Part of a data file:
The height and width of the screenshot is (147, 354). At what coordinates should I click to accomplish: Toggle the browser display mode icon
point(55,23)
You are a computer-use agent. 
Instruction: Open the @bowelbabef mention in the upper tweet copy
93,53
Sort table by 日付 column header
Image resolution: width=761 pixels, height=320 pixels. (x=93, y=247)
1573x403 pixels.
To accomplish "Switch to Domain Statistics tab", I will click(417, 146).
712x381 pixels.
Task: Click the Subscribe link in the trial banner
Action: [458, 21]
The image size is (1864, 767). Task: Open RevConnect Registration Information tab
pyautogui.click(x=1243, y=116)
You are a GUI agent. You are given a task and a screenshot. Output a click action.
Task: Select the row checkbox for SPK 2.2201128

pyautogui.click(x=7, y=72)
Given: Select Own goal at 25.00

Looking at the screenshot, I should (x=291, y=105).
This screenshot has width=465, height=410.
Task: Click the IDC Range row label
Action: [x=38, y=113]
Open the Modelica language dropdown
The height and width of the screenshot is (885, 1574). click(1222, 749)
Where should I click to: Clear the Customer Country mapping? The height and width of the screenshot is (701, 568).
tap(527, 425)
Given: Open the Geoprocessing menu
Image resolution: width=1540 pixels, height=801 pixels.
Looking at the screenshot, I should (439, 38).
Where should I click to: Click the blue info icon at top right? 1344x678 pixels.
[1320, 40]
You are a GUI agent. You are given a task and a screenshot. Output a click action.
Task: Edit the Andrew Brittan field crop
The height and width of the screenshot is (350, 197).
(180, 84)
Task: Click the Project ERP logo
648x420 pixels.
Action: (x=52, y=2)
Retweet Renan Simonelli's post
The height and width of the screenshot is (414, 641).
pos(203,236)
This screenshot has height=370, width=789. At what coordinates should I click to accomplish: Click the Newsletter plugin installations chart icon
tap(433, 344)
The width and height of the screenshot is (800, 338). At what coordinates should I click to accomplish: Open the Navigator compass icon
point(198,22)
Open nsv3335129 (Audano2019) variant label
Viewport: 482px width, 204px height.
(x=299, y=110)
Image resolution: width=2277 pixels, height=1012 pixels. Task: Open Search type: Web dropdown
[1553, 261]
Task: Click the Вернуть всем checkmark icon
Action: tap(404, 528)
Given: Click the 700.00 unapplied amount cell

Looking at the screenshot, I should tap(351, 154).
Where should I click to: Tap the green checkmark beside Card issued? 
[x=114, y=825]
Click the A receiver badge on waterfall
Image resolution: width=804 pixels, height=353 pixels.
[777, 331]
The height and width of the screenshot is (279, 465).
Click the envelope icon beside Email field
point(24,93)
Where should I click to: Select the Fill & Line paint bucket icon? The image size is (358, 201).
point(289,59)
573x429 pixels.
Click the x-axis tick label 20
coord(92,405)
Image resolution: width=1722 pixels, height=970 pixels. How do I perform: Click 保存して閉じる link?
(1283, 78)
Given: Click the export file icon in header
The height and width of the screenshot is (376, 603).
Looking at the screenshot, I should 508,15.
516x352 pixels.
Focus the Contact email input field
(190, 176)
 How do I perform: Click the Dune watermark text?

Task details: Put the records above into a numbered list, leaving out the blank lines.

Completed exercise:
1. The height and width of the screenshot is (147, 354). At what coordinates should I click to accomplish: Toggle the browser display mode icon
2. point(55,23)
3. You are a computer-use agent. 
4. Instruction: Open the @bowelbabef mention in the upper tweet copy
5. 93,53
6. Sort table by 日付 column header
7. Image resolution: width=761 pixels, height=320 pixels. (x=93, y=247)
8. 1573x403 pixels.
9. To accomplish "Switch to Domain Statistics tab", I will click(417, 146).
10. 712x381 pixels.
11. Task: Click the Subscribe link in the trial banner
12. Action: [458, 21]
13. The image size is (1864, 767). Task: Open RevConnect Registration Information tab
14. pyautogui.click(x=1243, y=116)
15. You are a GUI agent. You are given a task and a screenshot. Output a click action.
16. Task: Select the row checkbox for SPK 2.2201128
17. pyautogui.click(x=7, y=72)
18. Given: Select Own goal at 25.00
19. Looking at the screenshot, I should (x=291, y=105).
20. This screenshot has width=465, height=410.
21. Task: Click the IDC Range row label
22. Action: [x=38, y=113]
23. Open the Modelica language dropdown
24. The height and width of the screenshot is (885, 1574). click(1222, 749)
25. Where should I click to: Clear the Customer Country mapping? The height and width of the screenshot is (701, 568).
26. tap(527, 425)
27. Given: Open the Geoprocessing menu
28. Image resolution: width=1540 pixels, height=801 pixels.
29. Looking at the screenshot, I should (439, 38).
30. Where should I click to: Click the blue info icon at top right? 1344x678 pixels.
31. [1320, 40]
32. You are a GUI agent. You are given a task and a screenshot. Output a click action.
33. Task: Edit the Andrew Brittan field crop
34. The height and width of the screenshot is (350, 197).
35. (180, 84)
36. Task: Click the Project ERP logo
37. 648x420 pixels.
38. Action: (x=52, y=2)
39. Retweet Renan Simonelli's post
40. The height and width of the screenshot is (414, 641).
41. pos(203,236)
42. This screenshot has height=370, width=789. At what coordinates should I click to accomplish: Click the Newsletter plugin installations chart icon
43. tap(433, 344)
44. The width and height of the screenshot is (800, 338). At what coordinates should I click to accomplish: Open the Navigator compass icon
45. point(198,22)
46. Open nsv3335129 (Audano2019) variant label
47. Viewport: 482px width, 204px height.
48. (x=299, y=110)
49. Image resolution: width=2277 pixels, height=1012 pixels. Task: Open Search type: Web dropdown
50. [1553, 261]
51. Task: Click the Вернуть всем checkmark icon
52. Action: tap(404, 528)
53. Given: Click the 700.00 unapplied amount cell
54. Looking at the screenshot, I should tap(351, 154).
55. Where should I click to: Tap the green checkmark beside Card issued? 
56. [x=114, y=825]
57. Click the A receiver badge on waterfall
58. Image resolution: width=804 pixels, height=353 pixels.
59. [777, 331]
60. The height and width of the screenshot is (279, 465).
61. Click the envelope icon beside Email field
62. point(24,93)
63. Where should I click to: Select the Fill & Line paint bucket icon? The image size is (358, 201).
64. point(289,59)
65. 573x429 pixels.
66. Click the x-axis tick label 20
67. coord(92,405)
68. Image resolution: width=1722 pixels, height=970 pixels. How do I perform: Click 保存して閉じる link?
69. (1283, 78)
70. Given: Click the export file icon in header
71. The height and width of the screenshot is (376, 603).
72. Looking at the screenshot, I should 508,15.
73. 516x352 pixels.
74. Focus the Contact email input field
75. (190, 176)
76.  How do I perform: Click the Dune watermark text?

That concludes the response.